Pada tangga 31 Maret 1949, Belanda yang tidak puas dengan kekalahan untuk yang
kedua kalinya tersebut, kembali melakukan penyerangan terhadap Laskar Buleleng. Hanya
saja, karena menyadari sulitnya melawan Laskar Buleleng secara langsung, maka pasukan
Belanda di bawah pimpinan Jenderal Michels melancarkan serangan dengan tembakan
meriam dari atas kapal. Setelah beberapa hari benteng Jagaraga dihujani oleh tembakan
meriam, akibatnya pada tanggal 16 April 1849, Laskar Buleleng dapat dipukul mundur dan
Benteng Jagaraga jatuh ke tangan Belanda. Patih Jelantik bersama pasukannya terpaksa
mundur dan bertahan di Pegunungan Batur Kintamani. Pasukan Belanda tetap terus
mengejar, sehingga terjadi pertempuran untuk yang kesekian kalinya antara Laskar Buleleng
yang dipimpin oleh Patih Jelantik dan pasukan Belanda. Dalam pertempuran tersebut Patih
Jelantik dan pasukannya bertempur hingga gugur.

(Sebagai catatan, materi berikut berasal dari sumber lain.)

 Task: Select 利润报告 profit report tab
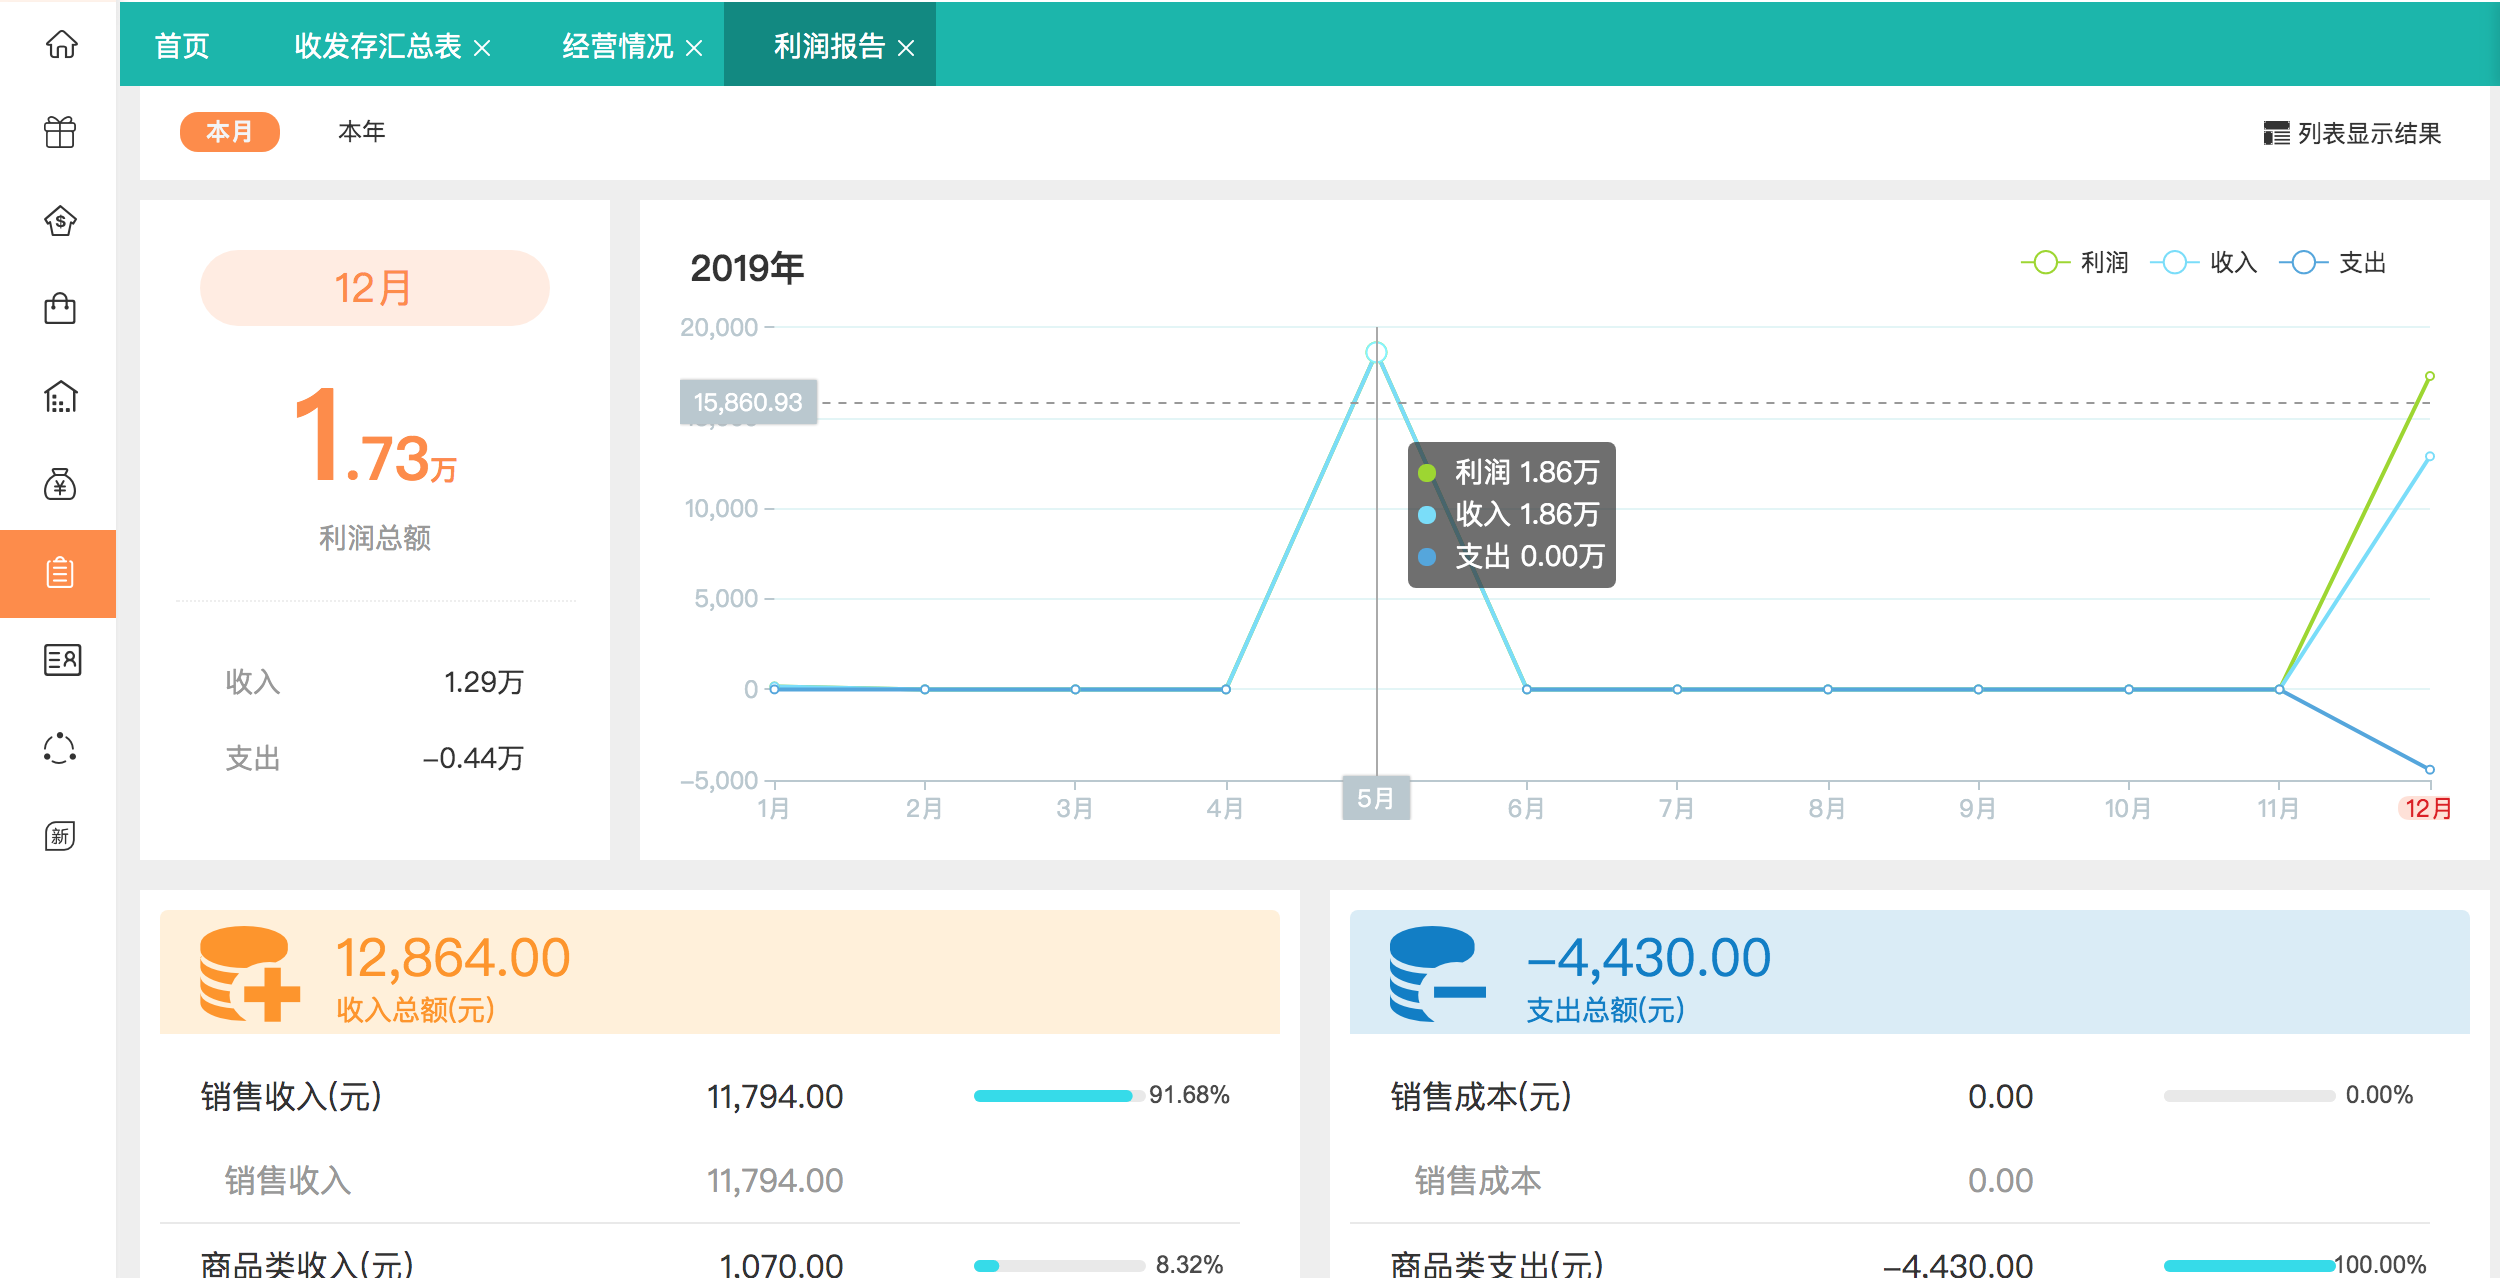823,46
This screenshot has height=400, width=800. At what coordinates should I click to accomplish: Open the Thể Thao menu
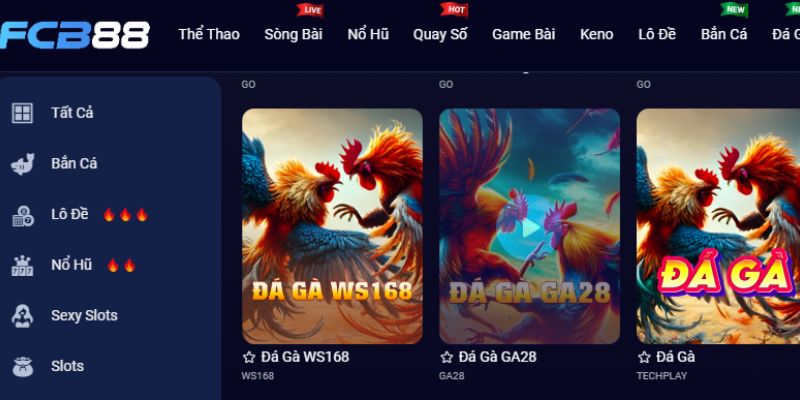209,35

Perang ini kemudian dikenal dengan
nama Perang Puputan Jagaraga, yang artinya perang sampai titik darah penghabisan.
Atas jasa-jasanya dalam melawan pemerintah pendudukan Belanda, Pemerintah
Republik Indonesia, berdasarkan Surat Keputusan Presiden RI Nomor : 077/TK/1993,
tanggal 14 September 1993, menganugerahi Patih Jelantik gelar Pahlawan Nasional.